4 comments
We did exactly this at my last company. Here's what actually worked: 1) Kafka topics per data source, 2) dbt tests for business logic (not infra), 3) Slack integration only for alerts that matter, 4) PagerDuty for critical ones. Took us 3 weeks. The hard part wasn't the setup—it was getting eng to stop creating random Datadog monitors. Now our SDRs actually respond to alerts instead of ignoring 90% of them.
We did something similar at my last company but went full Kafka → dbt → PagerDuty instead of Datadog. The setup was honestly painful for the first month—dbt jobs kept timing out, we had to rewrite like 40% of our alert logic because it assumed synchronous infrastructure—but once it clicked, it was night and day.
One thing I'd push back on: don't undersell the two-week setup. For us it was closer to 4 weeks because our data warehouse was a mess and we had to untangle years of weird alert inheritance in our monitoring layer. Make sure you actually have time to do the modeling right, otherwise you just shift the noise problem to dbt and people stop trusting it.
The real win for us wasn't just fewer alerts. It was that our data team could finally iterate on alert thresholds without begging the platform team to change configs. We gave them a dbt project, showed them how to test changes locally, and suddenly alert quality improved every sprint.
One thing we didn't do: we kept some infrastructure alerts in Datadog for network stuff and deployment events. Don't try to push everything through dbt. Some signals are too low-level and too time-sensitive. We learned that the hard way when a database failover went undetected for 8 minutes because it was caught in a dbt run.
If I were doing this again, I'd start with one critical alert path instead of replacing everything at once. Pick your worst offender, fix it with Kafka + dbt, prove ROI, then expand.
This tracks with what we ran into at my last company. We were getting destroyed by Datadog noise too — except we went the opposite direction first. Tried to just tune Datadog thresholds harder, which was a nightmare.

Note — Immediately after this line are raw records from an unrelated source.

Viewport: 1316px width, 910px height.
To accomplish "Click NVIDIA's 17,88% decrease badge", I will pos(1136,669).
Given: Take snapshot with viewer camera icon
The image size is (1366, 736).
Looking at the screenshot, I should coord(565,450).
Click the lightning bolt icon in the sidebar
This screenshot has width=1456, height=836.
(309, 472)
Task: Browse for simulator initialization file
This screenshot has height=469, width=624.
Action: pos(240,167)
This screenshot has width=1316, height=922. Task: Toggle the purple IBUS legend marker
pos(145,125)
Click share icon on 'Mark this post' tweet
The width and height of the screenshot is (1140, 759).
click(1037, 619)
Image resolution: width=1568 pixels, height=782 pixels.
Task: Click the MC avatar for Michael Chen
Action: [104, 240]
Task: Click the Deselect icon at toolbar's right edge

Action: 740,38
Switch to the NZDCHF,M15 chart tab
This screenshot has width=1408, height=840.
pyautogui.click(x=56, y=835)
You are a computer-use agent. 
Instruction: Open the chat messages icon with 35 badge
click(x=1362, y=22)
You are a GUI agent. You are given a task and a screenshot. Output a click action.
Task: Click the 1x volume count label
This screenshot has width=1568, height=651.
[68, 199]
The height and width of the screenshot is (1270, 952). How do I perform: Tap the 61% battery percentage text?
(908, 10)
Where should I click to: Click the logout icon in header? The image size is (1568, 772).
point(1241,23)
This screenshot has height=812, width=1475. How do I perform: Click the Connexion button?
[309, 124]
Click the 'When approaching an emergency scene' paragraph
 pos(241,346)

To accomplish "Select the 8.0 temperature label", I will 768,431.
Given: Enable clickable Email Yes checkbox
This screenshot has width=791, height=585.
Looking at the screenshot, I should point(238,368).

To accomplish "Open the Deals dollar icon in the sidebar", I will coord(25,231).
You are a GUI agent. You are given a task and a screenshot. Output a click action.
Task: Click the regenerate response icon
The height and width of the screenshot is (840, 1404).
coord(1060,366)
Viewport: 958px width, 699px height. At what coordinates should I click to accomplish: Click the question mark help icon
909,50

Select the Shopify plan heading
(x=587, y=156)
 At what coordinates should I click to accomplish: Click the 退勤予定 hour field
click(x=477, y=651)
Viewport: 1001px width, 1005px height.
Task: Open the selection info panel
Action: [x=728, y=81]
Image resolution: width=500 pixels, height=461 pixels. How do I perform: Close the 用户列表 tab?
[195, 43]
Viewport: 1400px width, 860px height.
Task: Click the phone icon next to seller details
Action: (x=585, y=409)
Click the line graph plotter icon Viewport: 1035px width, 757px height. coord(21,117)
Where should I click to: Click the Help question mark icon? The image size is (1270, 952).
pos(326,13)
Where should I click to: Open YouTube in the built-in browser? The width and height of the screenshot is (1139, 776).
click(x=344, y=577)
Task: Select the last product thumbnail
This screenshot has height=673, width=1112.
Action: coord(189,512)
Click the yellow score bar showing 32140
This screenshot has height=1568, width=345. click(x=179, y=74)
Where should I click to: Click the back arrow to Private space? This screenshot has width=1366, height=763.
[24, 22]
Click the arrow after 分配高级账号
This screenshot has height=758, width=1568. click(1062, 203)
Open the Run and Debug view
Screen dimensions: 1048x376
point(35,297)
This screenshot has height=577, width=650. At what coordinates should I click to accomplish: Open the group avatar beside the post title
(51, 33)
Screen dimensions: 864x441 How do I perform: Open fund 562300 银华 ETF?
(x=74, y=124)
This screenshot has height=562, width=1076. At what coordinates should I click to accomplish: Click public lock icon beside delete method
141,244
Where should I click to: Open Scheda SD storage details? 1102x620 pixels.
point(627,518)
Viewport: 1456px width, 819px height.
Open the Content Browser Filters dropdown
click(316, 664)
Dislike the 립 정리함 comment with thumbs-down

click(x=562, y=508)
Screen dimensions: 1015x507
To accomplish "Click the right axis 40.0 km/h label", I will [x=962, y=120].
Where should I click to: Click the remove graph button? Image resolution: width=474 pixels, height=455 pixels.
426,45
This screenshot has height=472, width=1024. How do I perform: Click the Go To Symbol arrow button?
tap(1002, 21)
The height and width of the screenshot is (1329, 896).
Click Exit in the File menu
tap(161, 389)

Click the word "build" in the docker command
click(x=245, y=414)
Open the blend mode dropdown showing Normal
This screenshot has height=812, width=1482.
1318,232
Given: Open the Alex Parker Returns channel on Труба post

Couple quick questions: When you say "transform at the source" with dbt, are you running dbt on Kafka streams directly or are you landing Kafka data into a warehouse first, then dbt? We ended up using Fivetran + Snowflake + dbt and the latency on alerts got weird until we tuned the refresh cadence.
Also — how big is your data ops team? We're a 5-person team and the 2-week setup killed us for a month. Curious if that's realistic for smaller shops or if you had more runway than we did.
We did the exact opposite—tried dbt for transforms, kept Datadog for alerts, ended up with a nightmare dependency matrix. Finally ripped out dbt, built custom Python scripts in Lambda, and honestly? Dead simple now, fewer moving parts to break.